Peaceable Kingdom Lost: The Paxton Boys and the Destruction of William Penn's Holy Experiment
Kevin Kenny - 2009
In this book, historian Kevin Kenny explains how this Peaceable Kingdom--benevolent, Quaker, pacifist--gradually disintegrated in the eighteenth century, with disastrous consequences for Native Americans.Kenny recounts how rapacious frontier settlers, most of them of Ulster extraction, began to encroach on Indian land as squatters, while William Penn's sons cast off their father's Quaker heritage and turned instead to fraud, intimidation, and eventually violence during the French and Indian War. In 1763, a group of frontier settlers known as the Paxton Boys exterminated the last twenty Conestogas, descendants of Indians who had lived peacefully since the 1690s on land donated by William Penn near Lancaster. Invoking the principle of "right of conquest," the Paxton Boys claimed after the massacres that the Conestogas' land was rightfully theirs. They set out for Philadelphia, threatening to sack the city unless their grievances were met. A delegation led by Benjamin Franklin met them and what followed was a war of words, with Quakers doing battle against Anglican and Presbyterian champions of the Paxton Boys. The killers were never prosecuted and the Pennsylvania frontier descended into anarchy in the late 1760s, with Indians the principal victims. The new order heralded by the Conestoga massacres was consummated during the American Revolution with the destruction of the Iroquois confederacy.

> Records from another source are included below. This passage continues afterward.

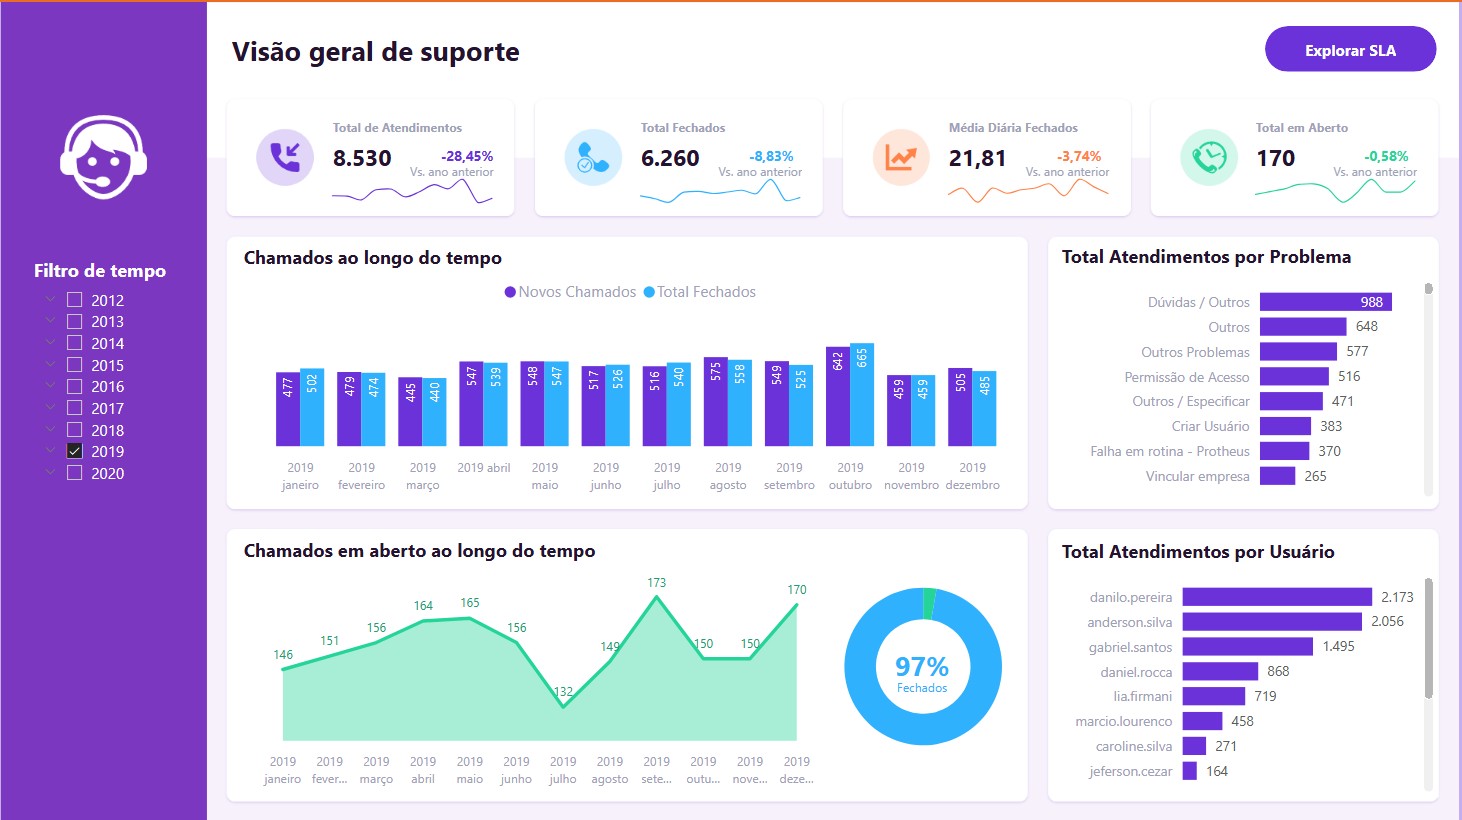This screenshot has width=1462, height=820.
Task: Click scrollbar in Total Atendimentos por Usuário
Action: coord(1428,640)
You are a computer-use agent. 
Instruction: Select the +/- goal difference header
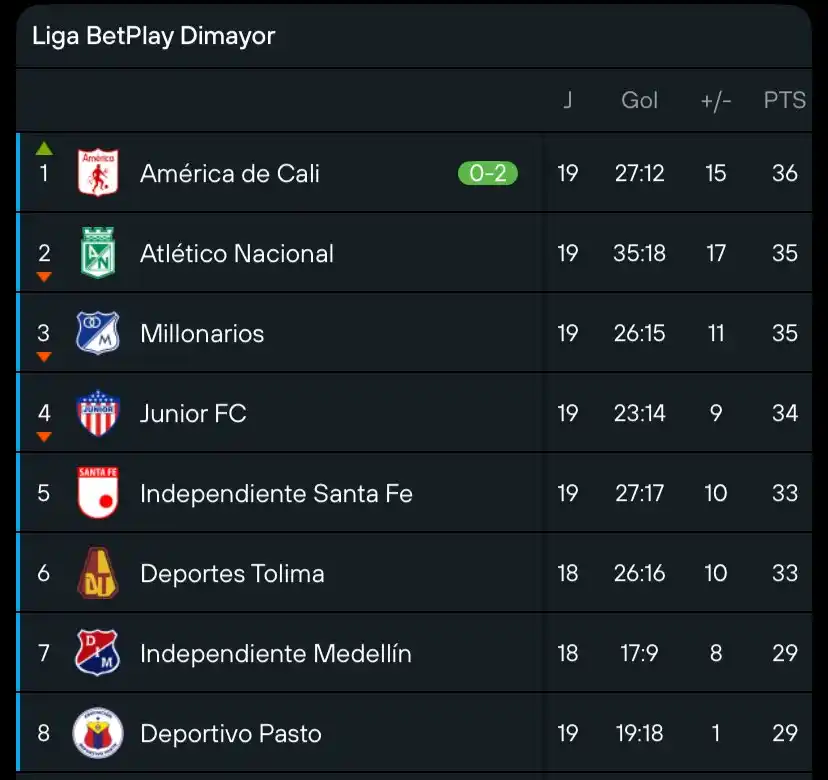pyautogui.click(x=716, y=100)
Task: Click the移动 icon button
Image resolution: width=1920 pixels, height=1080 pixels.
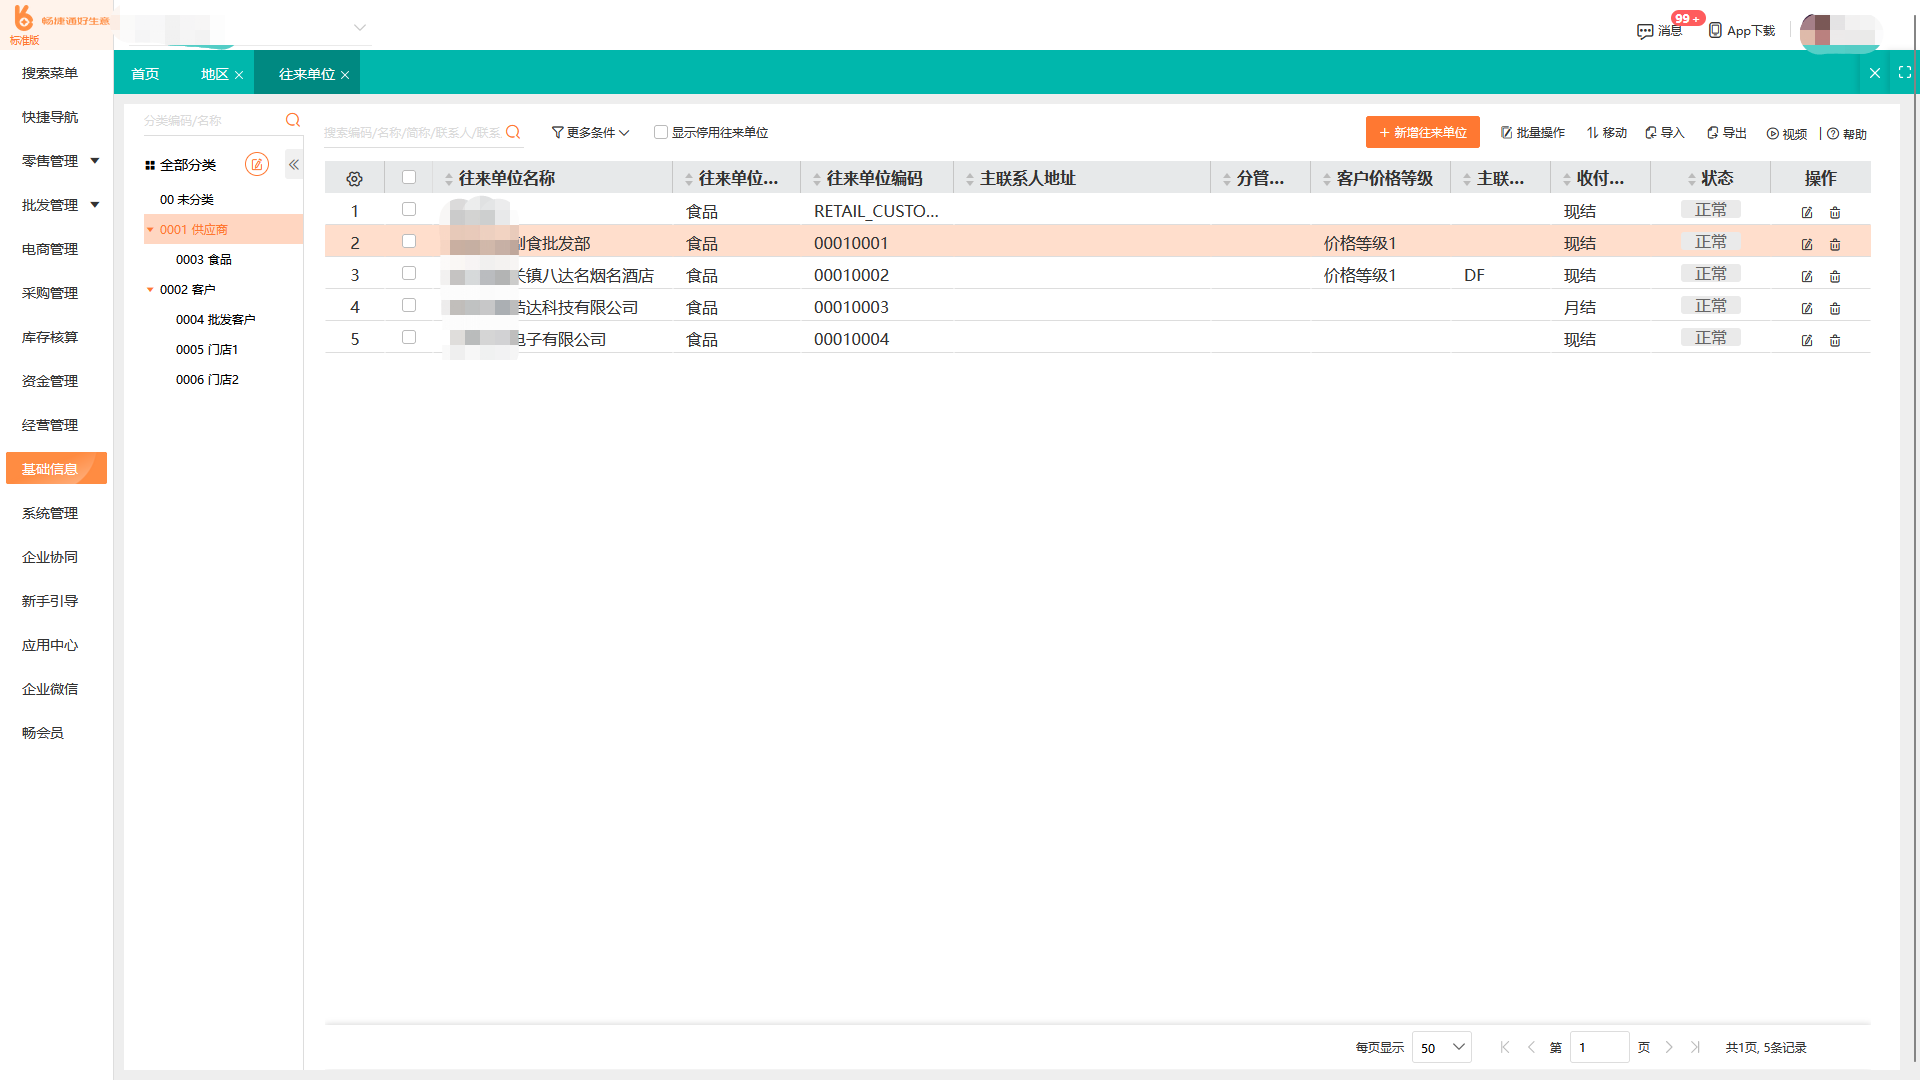Action: [1594, 131]
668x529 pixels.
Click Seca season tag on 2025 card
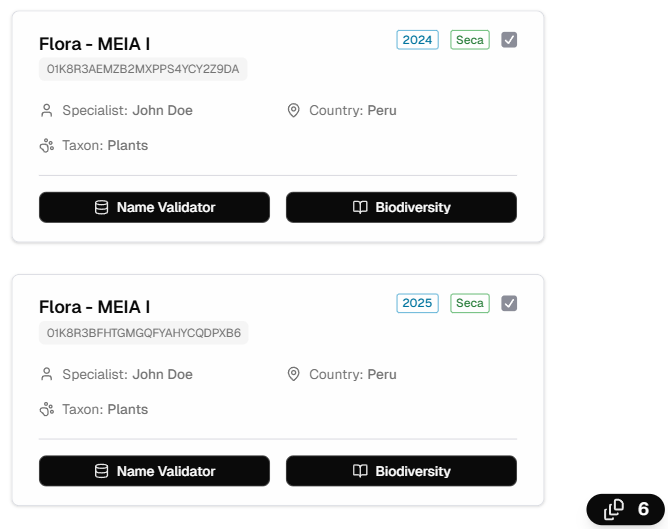coord(469,303)
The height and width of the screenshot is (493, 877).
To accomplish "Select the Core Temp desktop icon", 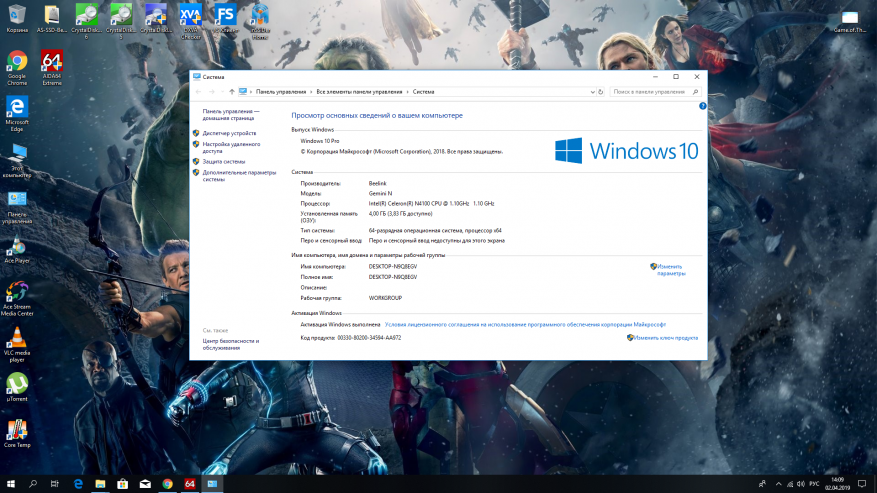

At the end of the Revolutionary War, the United States confiscated the lands of Britain's Indian allies, basing its claim on the principle of "right of conquest."Based on extensive research in eighteenth-century primary sources, this engaging history offers an eye-opening look at how colonists--at first, the backwoods Paxton Boys but later the U.S. government--expropriated Native American lands, ending forever the dream of colonists and Indians living together in peace.